Here are the Benefits of Remote Work for Both You and Your Business – and What You Need to Make the Jump.
Many of us are going to increasingly hire, work with, and manage people who don’t come into the office every day, or who live on the other side of the world. And if you want to feel the benefits of remote work yourself, this is something that you’re going to have to get used to.
I am someone who works with freelancers all over the country, and I think the benefits of this are plentiful. Simply put, as an employer, you have greater flexibility and access to bigger pools of talent. And as someone working remotely yourself, you have greater control of your time.
Yet some businesses can be a little afraid of introducing remote work into their business structure. You might be one of them: someone who fears a decrease in productivity or imagines a lot of hassle communicating with remote employees and keeping track of their progress. That’s very natural!
However, Jason Fried, the CEO of the web design and app software company, Basecamp (previously 37Signals), has given a very interesting interview on the benefits and possibilities of remote work. Here are some of the most interesting points on how you can phase remote work into your company – without fuss!
Firstly, the Benefits of Remote Work.
Here’s why you should incorporate remote work into your implementation plan.
The Benefits for the Employer
Allowing yourself the ability to go remote opens doors. To put it simply, you widen your reach by thousands of miles, as you no longer need to hire people in your local area. Rather, you can work with great people everywhere.
If you are in an area where businesses are all fighting over the same employees, going remote also helps this. In Fried’s words, going remote gives you ‘the pick of the world’.
But it also encourages autonomy and trust in your employees too – one of the most important motivations for workers these days.
For the Manager
Managers might feel a little reluctant to encourage remote work, as a local workforce might feel easier to manage! However, studies have shown that people who work from home are both more productive and happier – surely the manager’s dream!
These days, the world is full of distraction – what with meetings, coffee breaks, office chatter etc – and that can mean less efficiency. Remote work might be a way to bypass these distractions, and boost your workforce’s productivity.
For the employee
The benefits of remote work for the employees go beyond happiness and productivity too.

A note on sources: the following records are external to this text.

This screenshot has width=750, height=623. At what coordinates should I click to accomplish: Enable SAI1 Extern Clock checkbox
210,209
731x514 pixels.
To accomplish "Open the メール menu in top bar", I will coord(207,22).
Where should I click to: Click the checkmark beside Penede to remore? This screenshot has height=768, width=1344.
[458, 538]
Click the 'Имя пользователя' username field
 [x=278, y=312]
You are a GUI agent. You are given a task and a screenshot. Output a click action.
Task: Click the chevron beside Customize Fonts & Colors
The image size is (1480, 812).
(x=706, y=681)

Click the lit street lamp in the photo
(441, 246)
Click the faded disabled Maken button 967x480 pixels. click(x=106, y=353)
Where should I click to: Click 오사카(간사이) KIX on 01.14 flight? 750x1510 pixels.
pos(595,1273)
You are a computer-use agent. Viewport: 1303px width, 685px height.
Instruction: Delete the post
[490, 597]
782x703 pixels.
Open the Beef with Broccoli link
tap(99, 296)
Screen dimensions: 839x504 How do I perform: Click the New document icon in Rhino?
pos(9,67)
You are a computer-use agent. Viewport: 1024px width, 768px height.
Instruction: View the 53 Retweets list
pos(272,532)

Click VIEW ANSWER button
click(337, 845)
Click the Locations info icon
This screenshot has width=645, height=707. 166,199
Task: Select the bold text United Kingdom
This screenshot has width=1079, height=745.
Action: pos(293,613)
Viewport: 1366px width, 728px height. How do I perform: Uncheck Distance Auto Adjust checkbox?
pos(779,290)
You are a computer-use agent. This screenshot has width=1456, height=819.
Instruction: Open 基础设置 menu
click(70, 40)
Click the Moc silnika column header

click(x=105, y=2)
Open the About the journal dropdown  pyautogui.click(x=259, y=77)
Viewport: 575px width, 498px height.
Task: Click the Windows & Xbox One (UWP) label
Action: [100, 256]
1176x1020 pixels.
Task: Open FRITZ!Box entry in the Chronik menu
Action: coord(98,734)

As Fried notes, employees needn’t lose their job if they move to a different city. Additionally, life might just become that little bit easier, no additional time away from their families due to long commutes is just one of the advantages! If your workers are disciplined, it can mean greater freedom and a greater productivity too.
Going Remote: Some Things to Consider
Fried stresses the fact that it is easier to cultivate a remote workforce from the birth of your business, rather than once it has already been established. But this is not to say it is impossible. It is definitely an important consideration if you are thinking about restructuring your business.
These are the things that need to be planned for when you are making the transformation to remote.
How do Your Employees Feel?
Whilst remote work can work for some, you need to establish for whom it can’t. Some are comfortable working like this, but some are not. On the other hand, whilst you might find that people prefer the structure and the more sociable nature of the office environment, others might have the self-motivation to excel without the distractions of the office.
Look at job roles and responsibilities in your team. Who could do their job easily (and possibly better) working remotely? Who do you think would want to work remotely? And who would thrive working from home? Talk to your team and get feedback on the idea. Listen closely.
How do you coordinate your team?
You might think that a remote workforce might cause issues in terms of coordination, that it might raise problems in terms of the internal alignment that we have discussed before. You might wonder how, when it is necessary, to get people together to work, brainstorm, or plan a next phase.
This is a crucial STRUCTURE consideration. Your in house processes will need to be upgraded to allow remote working to integrate into your business structure. These days, with conference calls by video and phone, holding meetings remotely is really not impossible.
As long as you have the structures in place to ensure everyone is on the same page, a remote team will work just as successfully as your team in-house. Apps such as Asana and Slack can aid communication between teams and play a vital role in maintaining team camaraderie and connection too.
Maintaining workplace Culture?
As mentioned above, an issue that Fried raises is that it might be difficult to bring remote workers into an established local in-house team. In these instances, you might consider encouraging a few of your existing staff to work remotely certain days of the week.
Support and monitor them during the first few months. The key is setting a time frame long enough for them to get through the initial transition phase and become comfortable. This will give you an excellent chance to ‘beta test’ remote working and trial all the systems and procedures you have implemented to ensure team togetherness, effective communication, and productivity. Teams need time to adapt to change.
The once ‘scary’ unknown of remote working, becomes familiar in your business. These ‘part-time’ remote workers will then be your remote work ‘ambassadors’ and form the bridge between the full-time in office and those who are remote. So, when your remote team members start, they have tested and proven systems to work with, a team who have adapted to work with remote workers, and a few remote ‘allies’ in the team!
My advice, give it a try!
I ran my business remotely on and off for over eighteen months, sometimes living four hundred miles away from my main office, working from home for two weeks then back for a week if required. We had two satellite office locations to co-ordinate – in addition to the main office. I had a mixture of staff working remotely from home and in office. There were lots of moving parts but I know it is possible!